**STORED RECORDS:**
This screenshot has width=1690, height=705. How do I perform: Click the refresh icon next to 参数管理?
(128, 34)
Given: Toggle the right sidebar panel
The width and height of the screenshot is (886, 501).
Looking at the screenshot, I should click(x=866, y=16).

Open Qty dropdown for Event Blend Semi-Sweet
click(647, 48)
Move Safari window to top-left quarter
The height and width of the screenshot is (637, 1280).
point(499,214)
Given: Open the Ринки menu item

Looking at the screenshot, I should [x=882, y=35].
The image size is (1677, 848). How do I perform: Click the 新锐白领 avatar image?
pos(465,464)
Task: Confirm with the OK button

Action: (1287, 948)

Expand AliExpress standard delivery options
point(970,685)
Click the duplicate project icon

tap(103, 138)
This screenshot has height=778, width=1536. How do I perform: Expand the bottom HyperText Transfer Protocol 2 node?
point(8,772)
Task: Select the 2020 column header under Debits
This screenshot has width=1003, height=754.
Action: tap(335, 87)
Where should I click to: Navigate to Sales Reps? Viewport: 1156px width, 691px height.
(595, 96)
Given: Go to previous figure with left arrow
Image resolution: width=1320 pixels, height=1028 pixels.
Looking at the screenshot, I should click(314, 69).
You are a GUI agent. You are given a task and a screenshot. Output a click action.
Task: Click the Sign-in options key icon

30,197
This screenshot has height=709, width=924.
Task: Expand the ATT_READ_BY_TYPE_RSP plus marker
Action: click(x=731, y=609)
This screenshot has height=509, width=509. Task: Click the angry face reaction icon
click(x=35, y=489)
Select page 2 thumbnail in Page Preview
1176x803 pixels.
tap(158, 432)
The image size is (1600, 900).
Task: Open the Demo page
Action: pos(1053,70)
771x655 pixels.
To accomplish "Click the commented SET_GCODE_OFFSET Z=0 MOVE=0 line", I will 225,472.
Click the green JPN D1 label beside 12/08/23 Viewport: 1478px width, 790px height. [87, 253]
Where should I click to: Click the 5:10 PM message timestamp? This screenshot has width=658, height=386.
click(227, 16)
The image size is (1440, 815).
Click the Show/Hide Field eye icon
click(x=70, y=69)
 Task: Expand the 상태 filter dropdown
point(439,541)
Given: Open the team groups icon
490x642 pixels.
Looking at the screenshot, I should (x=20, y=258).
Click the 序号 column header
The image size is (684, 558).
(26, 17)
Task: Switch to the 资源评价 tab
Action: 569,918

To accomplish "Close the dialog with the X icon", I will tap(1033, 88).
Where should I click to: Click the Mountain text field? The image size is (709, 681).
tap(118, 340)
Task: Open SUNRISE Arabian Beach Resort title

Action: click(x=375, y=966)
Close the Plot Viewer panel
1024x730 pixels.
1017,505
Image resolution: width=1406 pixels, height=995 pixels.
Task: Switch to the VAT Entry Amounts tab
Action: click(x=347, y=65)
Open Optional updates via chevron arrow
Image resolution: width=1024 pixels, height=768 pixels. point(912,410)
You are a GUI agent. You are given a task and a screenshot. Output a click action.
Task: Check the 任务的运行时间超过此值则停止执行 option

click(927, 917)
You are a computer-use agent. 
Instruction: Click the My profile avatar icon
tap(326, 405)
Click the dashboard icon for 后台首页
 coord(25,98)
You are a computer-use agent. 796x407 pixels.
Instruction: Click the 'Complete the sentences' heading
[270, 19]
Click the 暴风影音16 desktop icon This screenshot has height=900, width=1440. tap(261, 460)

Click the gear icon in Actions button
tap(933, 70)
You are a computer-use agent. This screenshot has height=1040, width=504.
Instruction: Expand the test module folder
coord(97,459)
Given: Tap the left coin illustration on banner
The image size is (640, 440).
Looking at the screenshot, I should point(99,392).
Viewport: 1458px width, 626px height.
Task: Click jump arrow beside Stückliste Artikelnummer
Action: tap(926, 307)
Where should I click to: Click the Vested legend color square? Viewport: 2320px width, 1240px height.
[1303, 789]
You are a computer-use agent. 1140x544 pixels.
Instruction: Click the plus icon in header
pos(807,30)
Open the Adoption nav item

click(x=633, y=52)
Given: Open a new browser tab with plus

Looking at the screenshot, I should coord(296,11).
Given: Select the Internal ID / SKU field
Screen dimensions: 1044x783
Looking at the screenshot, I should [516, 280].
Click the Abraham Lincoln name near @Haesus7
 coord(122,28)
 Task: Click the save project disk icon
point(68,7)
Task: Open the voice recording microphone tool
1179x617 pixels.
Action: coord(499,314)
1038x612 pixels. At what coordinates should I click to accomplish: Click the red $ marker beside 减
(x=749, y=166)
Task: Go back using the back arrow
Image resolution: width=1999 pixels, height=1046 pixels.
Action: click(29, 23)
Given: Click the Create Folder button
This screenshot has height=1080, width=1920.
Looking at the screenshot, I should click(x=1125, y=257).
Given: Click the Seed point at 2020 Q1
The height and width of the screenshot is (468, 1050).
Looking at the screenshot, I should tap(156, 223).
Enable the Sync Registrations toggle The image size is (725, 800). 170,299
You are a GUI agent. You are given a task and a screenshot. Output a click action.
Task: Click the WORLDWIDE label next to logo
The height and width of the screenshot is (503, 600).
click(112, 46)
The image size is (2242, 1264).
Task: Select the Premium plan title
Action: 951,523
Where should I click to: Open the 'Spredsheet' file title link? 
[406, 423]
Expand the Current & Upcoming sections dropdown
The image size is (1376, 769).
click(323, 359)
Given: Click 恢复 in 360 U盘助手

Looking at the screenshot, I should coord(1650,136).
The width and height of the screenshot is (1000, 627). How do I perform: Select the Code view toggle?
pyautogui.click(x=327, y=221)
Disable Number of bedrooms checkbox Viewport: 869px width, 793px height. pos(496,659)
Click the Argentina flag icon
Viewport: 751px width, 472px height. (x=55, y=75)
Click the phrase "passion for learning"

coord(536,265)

**WORK INSTRUCTIONS:** Copy out all of the data above, line for line, without changing anything.

**RESULT BELOW:**
This screenshot has width=1690, height=705. How do I perform: Click the refresh icon next to 参数管理?
(128, 34)
Given: Toggle the right sidebar panel
The width and height of the screenshot is (886, 501).
Looking at the screenshot, I should click(x=866, y=16).

Open Qty dropdown for Event Blend Semi-Sweet
click(647, 48)
Move Safari window to top-left quarter
The height and width of the screenshot is (637, 1280).
point(499,214)
Given: Open the Ринки menu item

Looking at the screenshot, I should [x=882, y=35].
The image size is (1677, 848). How do I perform: Click the 新锐白领 avatar image?
pos(465,464)
Task: Confirm with the OK button

Action: (1287, 948)

Expand AliExpress standard delivery options
point(970,685)
Click the duplicate project icon

tap(103, 138)
This screenshot has height=778, width=1536. How do I perform: Expand the bottom HyperText Transfer Protocol 2 node?
point(8,772)
Task: Select the 2020 column header under Debits
This screenshot has width=1003, height=754.
Action: tap(335, 87)
Where should I click to: Navigate to Sales Reps? Viewport: 1156px width, 691px height.
(595, 96)
Given: Go to previous figure with left arrow
Image resolution: width=1320 pixels, height=1028 pixels.
Looking at the screenshot, I should click(314, 69).
You are a GUI agent. You are given a task and a screenshot. Output a click action.
Task: Click the Sign-in options key icon

30,197
This screenshot has height=709, width=924.
Task: Expand the ATT_READ_BY_TYPE_RSP plus marker
Action: click(x=731, y=609)
This screenshot has height=509, width=509. Task: Click the angry face reaction icon
click(x=35, y=489)
Select page 2 thumbnail in Page Preview
1176x803 pixels.
tap(158, 432)
The image size is (1600, 900).
Task: Open the Demo page
Action: pos(1053,70)
771x655 pixels.
To accomplish "Click the commented SET_GCODE_OFFSET Z=0 MOVE=0 line", I will 225,472.
Click the green JPN D1 label beside 12/08/23 Viewport: 1478px width, 790px height. [87, 253]
Where should I click to: Click the 5:10 PM message timestamp? This screenshot has width=658, height=386.
click(227, 16)
The image size is (1440, 815).
Click the Show/Hide Field eye icon
click(x=70, y=69)
 Task: Expand the 상태 filter dropdown
point(439,541)
Given: Open the team groups icon
490x642 pixels.
Looking at the screenshot, I should (x=20, y=258).
Click the 序号 column header
The image size is (684, 558).
(26, 17)
Task: Switch to the 资源评价 tab
Action: 569,918

To accomplish "Close the dialog with the X icon", I will tap(1033, 88).
Where should I click to: Click the Mountain text field? The image size is (709, 681).
tap(118, 340)
Task: Open SUNRISE Arabian Beach Resort title

Action: click(x=375, y=966)
Close the Plot Viewer panel
1024x730 pixels.
1017,505
Image resolution: width=1406 pixels, height=995 pixels.
Task: Switch to the VAT Entry Amounts tab
Action: click(x=347, y=65)
Open Optional updates via chevron arrow
Image resolution: width=1024 pixels, height=768 pixels. point(912,410)
You are a GUI agent. You are given a task and a screenshot. Output a click action.
Task: Check the 任务的运行时间超过此值则停止执行 option

click(927, 917)
You are a computer-use agent. 
Instruction: Click the My profile avatar icon
tap(326, 405)
Click the dashboard icon for 后台首页
 coord(25,98)
You are a computer-use agent. 796x407 pixels.
Instruction: Click the 'Complete the sentences' heading
[270, 19]
Click the 暴风影音16 desktop icon This screenshot has height=900, width=1440. tap(261, 460)

Click the gear icon in Actions button
tap(933, 70)
You are a computer-use agent. This screenshot has height=1040, width=504.
Instruction: Expand the test module folder
coord(97,459)
Given: Tap the left coin illustration on banner
The image size is (640, 440).
Looking at the screenshot, I should point(99,392).
Viewport: 1458px width, 626px height.
Task: Click jump arrow beside Stückliste Artikelnummer
Action: tap(926, 307)
Where should I click to: Click the Vested legend color square? Viewport: 2320px width, 1240px height.
[1303, 789]
You are a computer-use agent. 1140x544 pixels.
Instruction: Click the plus icon in header
pos(807,30)
Open the Adoption nav item

click(x=633, y=52)
Given: Open a new browser tab with plus

Looking at the screenshot, I should coord(296,11).
Given: Select the Internal ID / SKU field
Screen dimensions: 1044x783
Looking at the screenshot, I should [516, 280].
Click the Abraham Lincoln name near @Haesus7
 coord(122,28)
 Task: Click the save project disk icon
point(68,7)
Task: Open the voice recording microphone tool
1179x617 pixels.
Action: coord(499,314)
1038x612 pixels. At what coordinates should I click to accomplish: Click the red $ marker beside 减
(x=749, y=166)
Task: Go back using the back arrow
Image resolution: width=1999 pixels, height=1046 pixels.
Action: click(29, 23)
Given: Click the Create Folder button
This screenshot has height=1080, width=1920.
Looking at the screenshot, I should click(x=1125, y=257).
Given: Click the Seed point at 2020 Q1
The height and width of the screenshot is (468, 1050).
Looking at the screenshot, I should tap(156, 223).
Enable the Sync Registrations toggle The image size is (725, 800). 170,299
You are a GUI agent. You are given a task and a screenshot. Output a click action.
Task: Click the WORLDWIDE label next to logo
The height and width of the screenshot is (503, 600).
click(112, 46)
The image size is (2242, 1264).
Task: Select the Premium plan title
Action: 951,523
Where should I click to: Open the 'Spredsheet' file title link? 
[406, 423]
Expand the Current & Upcoming sections dropdown
The image size is (1376, 769).
click(323, 359)
Given: Click 恢复 in 360 U盘助手

Looking at the screenshot, I should coord(1650,136).
The width and height of the screenshot is (1000, 627). How do I perform: Select the Code view toggle?
pyautogui.click(x=327, y=221)
Disable Number of bedrooms checkbox Viewport: 869px width, 793px height. pos(496,659)
Click the Argentina flag icon
Viewport: 751px width, 472px height. (x=55, y=75)
Click the phrase "passion for learning"

coord(536,265)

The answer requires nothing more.